Evolving Clinical Applications of Tissue Transcriptomics in Kidney Disease

Abstract

Nephrotic syndrome is classically categorized by the histopathology with examples including focal segmental glomerulosclerosis (FSGS) and minimal change disease. Pediatric patients are also classified by whether their nephrotic syndrome is sensitive to, dependent on, or resistant to steroids. However, this traditional classification system overlooks the frequent clinical conundrum when, for example, one patient with FSGS responds briskly to steroids, and another quickly progresses to end stage kidney disease despite therapy. Two patients may have similar histopathologic appearances on kidney biopsy but entirely different clinical characteristics, rates of progression, and treatment responses. Transcriptional regulation of gene activation and posttranscriptional processing of mRNA may drive the unique and heterogeneous phenotypes which are incompletely understood in kidney disease and are a recent focus of research. Gene expression profiles provide insight on active transcriptional programs in tissues, are being used to understand biologic mechanisms of progressive chronic kidney disease, and may help to identify patients with shared mechanisms of kidney damage. This mini-review discusses clinically relevant techniques of bulk tissue and single cell transcriptomics, as well as strengths and limitations of each methodology. Further, we summarize recent examples in kidney research achieved through transcriptomics. This review offers an outlook on the role of transcriptomics in an integrative systems biology model with the goal of defining unique disease subgroups, finding targets for drug development, and aligning the right drug with the right patient.

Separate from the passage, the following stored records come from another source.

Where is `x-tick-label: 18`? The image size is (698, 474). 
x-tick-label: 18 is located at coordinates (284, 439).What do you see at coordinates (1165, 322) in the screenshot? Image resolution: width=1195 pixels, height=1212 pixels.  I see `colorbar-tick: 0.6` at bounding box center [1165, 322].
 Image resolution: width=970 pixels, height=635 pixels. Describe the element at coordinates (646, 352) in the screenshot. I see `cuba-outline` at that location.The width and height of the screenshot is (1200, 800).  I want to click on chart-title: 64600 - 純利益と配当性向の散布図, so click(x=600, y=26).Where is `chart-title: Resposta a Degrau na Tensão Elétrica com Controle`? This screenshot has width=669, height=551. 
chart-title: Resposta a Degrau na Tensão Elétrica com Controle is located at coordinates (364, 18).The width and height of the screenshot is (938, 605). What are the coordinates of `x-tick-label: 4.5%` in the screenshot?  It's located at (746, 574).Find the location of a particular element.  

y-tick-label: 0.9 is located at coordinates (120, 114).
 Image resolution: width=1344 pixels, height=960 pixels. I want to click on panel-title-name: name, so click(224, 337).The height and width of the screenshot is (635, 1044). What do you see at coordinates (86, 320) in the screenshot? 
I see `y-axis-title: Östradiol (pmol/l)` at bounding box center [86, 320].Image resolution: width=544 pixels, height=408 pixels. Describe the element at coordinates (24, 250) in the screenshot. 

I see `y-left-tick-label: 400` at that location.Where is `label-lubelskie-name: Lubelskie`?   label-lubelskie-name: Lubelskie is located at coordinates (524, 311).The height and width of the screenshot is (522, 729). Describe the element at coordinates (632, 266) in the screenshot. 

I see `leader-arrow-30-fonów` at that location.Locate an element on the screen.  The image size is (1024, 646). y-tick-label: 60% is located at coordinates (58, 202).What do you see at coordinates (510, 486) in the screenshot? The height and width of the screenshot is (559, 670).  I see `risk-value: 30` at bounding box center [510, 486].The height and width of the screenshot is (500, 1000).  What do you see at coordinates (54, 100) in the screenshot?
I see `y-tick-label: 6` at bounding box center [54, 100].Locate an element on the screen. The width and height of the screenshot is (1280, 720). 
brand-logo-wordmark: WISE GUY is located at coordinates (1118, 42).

Keywords: chronic kidney disease; glomerular disease; nephrotic syndrome; single cell transcriptomics; transcriptomics.

Figure 1

(A) Schematic of DropSeq workflow stepwise. Step 1: kidney biopsy tissue is digested into live single cells. Step 2 cells: cells, lysis buffer, and beads are injected into the microfluidic device where oil flowing across the stream pinches off droplets. Step 3: the lysed cell releases RNA for capture by bead primers. Step 4: droplets are broken to release beads with their cell-specific RNAs. Step 5: mRNA is reverse transcribed and cDNA is amplified for sequencing. Step 6: Data that has been mapped to the genome is analyzed to create a tSNE or Violin plot. UMI: Unique molecular identifier. STAMPs: Single Cell Transcriptomes attached to Microparticles. (B) T-Distributed Stochastic Neighbor Embedding (tSNE) plot representation of cell types in kidney tissue. Each cell is represented by a single point and points are grouped by similar gene expression profiles. In this plot, 15 clusters were identified and assigned a color as shown on the right. These 15 clusters were labeled as a specific cell type based on known genetic expression markers.